For them, it is not so much a question of choosing between regional and international markets as establishing solid regional markets before liberalising trade with the rest of the world, and especially with trading blocs of the North. This is the main focus of current discussions between the EU and Africa, since the EU believes the EPAs will be a driving force for regional integration.

A mushrooming of regional blocs

But the choice of regional communities is a delicate issue. In Africa, there are 14 regional groupings – half the countries belong to two groups and 20 belong to three. In southern Africa, the countries of the SADC are divided into two distinct groups which negotiate separately. In the Caribbean, the EU negotiates with the Organisation of Eastern Caribbean States (OECS), which represents eight countries and is itself part of CARICOM, which has 15 member states and also takes part in negotiations for the Free Trade Area of the Americas (FTAA). In the Pacific region, the EU is supporting development of the PICTA free trade zone and is also conducting EPA negotiations with it, since PICTA is an ACP-Pacific grouping. The Pacific Islands also belong to the Pacific Agreement on Closer Economic Relations (PACER) group, which includes Australia and New Zealand, on which they are economically dependent to a large extent.

Differences in levels of economic development within regional groupings pose further problems. The least developed countries already have tariff-free access to the European market. Once the EPAs have been concluded, there is a risk that these may no longer be able to protect themselves against competition from imported products. Already, a number of farmers belonging to the Economic Community of West African States (ECOWAS) claim that the Common External Tariff (CET) set up by UEMOA is too low. As a result, some countries are reluctant to adopt it.
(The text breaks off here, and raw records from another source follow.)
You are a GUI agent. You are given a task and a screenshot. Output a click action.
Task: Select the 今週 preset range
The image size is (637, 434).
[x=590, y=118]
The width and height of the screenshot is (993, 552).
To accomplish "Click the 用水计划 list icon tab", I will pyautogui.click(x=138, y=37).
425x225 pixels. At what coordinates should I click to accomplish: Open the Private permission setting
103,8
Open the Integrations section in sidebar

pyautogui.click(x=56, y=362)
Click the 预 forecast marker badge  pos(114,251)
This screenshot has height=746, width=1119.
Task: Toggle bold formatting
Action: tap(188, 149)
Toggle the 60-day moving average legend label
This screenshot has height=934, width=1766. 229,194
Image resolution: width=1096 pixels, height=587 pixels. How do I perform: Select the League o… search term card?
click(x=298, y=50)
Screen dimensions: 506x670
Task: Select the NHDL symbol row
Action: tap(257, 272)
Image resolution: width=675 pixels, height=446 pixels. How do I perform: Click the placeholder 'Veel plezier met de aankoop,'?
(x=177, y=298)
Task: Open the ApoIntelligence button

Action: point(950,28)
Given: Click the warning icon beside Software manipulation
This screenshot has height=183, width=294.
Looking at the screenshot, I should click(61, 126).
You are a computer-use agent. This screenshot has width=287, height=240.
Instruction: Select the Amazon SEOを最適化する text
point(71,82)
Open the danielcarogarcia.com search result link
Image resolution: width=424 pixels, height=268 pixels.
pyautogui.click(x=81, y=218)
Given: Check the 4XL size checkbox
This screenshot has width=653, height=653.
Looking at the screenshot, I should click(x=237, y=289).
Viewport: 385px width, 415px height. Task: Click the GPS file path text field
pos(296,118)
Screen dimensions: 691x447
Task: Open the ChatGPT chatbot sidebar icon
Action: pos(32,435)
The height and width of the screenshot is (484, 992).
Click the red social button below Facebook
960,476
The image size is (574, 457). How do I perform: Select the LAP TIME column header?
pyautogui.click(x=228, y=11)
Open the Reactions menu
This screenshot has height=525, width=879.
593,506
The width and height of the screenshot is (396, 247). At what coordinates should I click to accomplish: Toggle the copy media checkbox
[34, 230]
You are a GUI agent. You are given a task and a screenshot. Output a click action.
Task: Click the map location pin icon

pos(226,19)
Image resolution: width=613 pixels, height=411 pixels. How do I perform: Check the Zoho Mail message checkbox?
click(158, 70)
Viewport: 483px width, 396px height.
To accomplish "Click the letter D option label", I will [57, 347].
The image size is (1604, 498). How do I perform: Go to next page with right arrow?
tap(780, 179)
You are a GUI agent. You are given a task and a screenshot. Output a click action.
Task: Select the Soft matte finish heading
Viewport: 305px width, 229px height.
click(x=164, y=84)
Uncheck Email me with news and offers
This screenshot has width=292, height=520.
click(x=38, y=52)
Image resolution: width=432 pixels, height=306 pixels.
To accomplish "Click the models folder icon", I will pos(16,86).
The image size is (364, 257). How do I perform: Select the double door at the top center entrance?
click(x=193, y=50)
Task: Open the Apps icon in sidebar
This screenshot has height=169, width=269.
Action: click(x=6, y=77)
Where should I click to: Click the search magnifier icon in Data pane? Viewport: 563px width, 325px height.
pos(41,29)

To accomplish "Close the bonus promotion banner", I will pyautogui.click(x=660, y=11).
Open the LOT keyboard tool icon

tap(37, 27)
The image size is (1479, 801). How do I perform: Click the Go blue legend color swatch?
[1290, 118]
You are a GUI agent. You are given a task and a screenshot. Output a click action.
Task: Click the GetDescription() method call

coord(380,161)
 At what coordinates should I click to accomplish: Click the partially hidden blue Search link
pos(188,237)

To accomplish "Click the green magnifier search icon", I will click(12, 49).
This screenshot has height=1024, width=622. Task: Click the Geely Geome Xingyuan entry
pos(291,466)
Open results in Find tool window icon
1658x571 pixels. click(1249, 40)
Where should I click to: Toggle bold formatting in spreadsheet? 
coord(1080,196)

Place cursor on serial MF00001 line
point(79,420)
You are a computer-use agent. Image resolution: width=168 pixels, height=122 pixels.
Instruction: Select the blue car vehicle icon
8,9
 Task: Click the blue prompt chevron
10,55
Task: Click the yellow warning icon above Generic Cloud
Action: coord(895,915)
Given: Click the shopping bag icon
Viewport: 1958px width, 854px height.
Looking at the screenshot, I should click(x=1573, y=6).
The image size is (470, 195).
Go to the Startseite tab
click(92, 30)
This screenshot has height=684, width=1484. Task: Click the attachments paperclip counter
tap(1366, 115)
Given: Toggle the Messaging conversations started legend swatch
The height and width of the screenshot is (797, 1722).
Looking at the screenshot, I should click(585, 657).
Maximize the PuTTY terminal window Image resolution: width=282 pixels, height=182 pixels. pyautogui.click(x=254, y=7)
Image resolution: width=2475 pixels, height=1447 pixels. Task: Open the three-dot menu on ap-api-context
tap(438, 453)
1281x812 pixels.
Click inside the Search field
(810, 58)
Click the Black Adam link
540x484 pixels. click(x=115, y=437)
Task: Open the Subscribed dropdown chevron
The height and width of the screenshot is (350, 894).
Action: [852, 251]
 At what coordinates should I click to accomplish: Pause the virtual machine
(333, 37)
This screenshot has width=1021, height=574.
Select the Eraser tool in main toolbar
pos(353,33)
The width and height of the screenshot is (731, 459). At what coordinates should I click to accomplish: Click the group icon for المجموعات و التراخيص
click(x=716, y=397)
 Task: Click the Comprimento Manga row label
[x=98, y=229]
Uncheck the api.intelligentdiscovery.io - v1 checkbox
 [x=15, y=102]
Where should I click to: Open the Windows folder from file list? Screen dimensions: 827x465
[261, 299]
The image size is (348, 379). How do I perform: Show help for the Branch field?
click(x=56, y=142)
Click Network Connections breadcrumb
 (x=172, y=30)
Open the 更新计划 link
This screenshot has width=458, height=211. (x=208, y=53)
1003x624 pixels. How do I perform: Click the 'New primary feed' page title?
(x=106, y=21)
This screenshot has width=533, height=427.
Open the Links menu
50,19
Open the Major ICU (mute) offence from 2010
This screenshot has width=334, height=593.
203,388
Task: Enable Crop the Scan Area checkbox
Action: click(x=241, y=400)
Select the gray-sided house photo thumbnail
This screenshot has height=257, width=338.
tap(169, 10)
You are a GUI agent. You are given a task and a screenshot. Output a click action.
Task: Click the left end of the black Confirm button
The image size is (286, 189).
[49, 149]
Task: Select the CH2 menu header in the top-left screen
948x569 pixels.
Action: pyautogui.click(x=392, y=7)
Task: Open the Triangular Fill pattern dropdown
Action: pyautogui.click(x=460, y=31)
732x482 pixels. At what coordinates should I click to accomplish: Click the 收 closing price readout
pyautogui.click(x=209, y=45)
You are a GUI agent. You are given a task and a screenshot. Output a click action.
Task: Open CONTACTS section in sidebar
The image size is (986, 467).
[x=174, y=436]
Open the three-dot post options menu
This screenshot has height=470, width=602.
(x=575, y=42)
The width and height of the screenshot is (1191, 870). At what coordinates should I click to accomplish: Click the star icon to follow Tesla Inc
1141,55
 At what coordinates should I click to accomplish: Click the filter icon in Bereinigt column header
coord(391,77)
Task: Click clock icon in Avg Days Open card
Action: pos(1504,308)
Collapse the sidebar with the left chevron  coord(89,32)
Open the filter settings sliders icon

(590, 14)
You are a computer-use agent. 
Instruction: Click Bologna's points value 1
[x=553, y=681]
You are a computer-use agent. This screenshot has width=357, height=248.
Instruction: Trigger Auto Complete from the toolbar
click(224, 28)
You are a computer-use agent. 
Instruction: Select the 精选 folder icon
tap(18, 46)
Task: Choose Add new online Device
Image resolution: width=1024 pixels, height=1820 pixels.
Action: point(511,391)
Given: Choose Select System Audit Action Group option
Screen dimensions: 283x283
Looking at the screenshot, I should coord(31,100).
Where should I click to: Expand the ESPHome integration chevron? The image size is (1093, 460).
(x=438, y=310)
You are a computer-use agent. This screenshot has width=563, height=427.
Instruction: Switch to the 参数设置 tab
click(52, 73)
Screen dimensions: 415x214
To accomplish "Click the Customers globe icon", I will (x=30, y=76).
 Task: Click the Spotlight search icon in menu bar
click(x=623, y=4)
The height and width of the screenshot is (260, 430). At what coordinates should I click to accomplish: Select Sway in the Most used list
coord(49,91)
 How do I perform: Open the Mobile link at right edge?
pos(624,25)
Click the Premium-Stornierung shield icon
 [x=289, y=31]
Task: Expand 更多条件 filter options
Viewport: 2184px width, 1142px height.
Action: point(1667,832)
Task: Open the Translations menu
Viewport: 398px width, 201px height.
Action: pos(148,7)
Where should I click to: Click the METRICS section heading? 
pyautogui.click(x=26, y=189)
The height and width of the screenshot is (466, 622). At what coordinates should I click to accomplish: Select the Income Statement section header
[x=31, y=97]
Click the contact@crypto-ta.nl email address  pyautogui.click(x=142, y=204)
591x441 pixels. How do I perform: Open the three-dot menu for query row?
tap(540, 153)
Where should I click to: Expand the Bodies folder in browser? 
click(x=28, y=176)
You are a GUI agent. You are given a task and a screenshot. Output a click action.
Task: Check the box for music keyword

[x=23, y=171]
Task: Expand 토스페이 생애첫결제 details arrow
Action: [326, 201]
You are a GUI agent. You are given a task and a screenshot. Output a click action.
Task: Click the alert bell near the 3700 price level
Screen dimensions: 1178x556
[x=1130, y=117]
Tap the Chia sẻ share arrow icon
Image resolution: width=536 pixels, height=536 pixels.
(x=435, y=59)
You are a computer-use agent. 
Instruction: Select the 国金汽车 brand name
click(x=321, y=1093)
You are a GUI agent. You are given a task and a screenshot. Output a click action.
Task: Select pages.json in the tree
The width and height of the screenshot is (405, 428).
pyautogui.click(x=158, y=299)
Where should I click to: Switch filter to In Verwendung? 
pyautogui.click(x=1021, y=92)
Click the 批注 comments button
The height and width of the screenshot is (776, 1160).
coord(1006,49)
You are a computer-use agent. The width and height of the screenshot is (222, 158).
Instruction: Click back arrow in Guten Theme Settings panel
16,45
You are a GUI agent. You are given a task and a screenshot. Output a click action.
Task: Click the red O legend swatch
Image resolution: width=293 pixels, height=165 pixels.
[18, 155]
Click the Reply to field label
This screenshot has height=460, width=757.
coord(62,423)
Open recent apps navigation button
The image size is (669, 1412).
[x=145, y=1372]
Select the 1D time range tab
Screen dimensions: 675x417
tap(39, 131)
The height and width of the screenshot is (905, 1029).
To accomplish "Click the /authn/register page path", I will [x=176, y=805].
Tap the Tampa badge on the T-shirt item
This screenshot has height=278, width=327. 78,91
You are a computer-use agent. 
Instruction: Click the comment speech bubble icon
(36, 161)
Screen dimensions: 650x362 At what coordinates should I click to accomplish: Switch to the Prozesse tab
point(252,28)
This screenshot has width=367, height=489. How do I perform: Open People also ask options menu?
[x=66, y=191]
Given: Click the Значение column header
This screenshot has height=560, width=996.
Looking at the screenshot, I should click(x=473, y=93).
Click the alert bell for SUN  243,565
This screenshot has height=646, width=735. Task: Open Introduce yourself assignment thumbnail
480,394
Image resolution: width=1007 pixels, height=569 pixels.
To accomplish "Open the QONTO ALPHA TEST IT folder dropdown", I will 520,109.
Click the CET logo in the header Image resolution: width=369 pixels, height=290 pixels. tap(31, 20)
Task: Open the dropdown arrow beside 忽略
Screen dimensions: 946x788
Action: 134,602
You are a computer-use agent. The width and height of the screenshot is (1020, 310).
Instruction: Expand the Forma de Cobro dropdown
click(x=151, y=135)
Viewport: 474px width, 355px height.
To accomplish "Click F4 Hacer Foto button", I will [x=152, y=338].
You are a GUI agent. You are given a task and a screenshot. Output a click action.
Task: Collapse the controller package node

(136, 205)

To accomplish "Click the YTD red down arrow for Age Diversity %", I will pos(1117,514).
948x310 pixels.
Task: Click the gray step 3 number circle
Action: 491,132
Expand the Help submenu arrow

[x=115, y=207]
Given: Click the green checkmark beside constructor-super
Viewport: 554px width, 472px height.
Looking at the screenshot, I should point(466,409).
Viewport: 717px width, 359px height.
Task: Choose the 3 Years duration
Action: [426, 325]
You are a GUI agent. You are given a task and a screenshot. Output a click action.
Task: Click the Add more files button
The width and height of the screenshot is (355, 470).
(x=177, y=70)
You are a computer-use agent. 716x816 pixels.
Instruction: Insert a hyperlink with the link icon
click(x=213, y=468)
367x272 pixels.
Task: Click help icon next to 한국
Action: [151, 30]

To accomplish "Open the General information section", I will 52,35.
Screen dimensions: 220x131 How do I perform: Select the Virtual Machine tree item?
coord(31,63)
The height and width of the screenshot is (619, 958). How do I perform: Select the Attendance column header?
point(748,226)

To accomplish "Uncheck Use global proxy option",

According to a recent UK parliamentary report on international development, the timetable envisaged by the EU for the opening up of ACP markets – less than 3 years – is too rushed to enable regional groupings to become sufficiently strong to withstand outside competition. The flood of Chinese textiles, which dealt a blow to local European industries after the market was opened up at the beginning of January 2005, shows how hard it is for even the best organised regional groupings to protect themselves. But do ACP countries have any choice?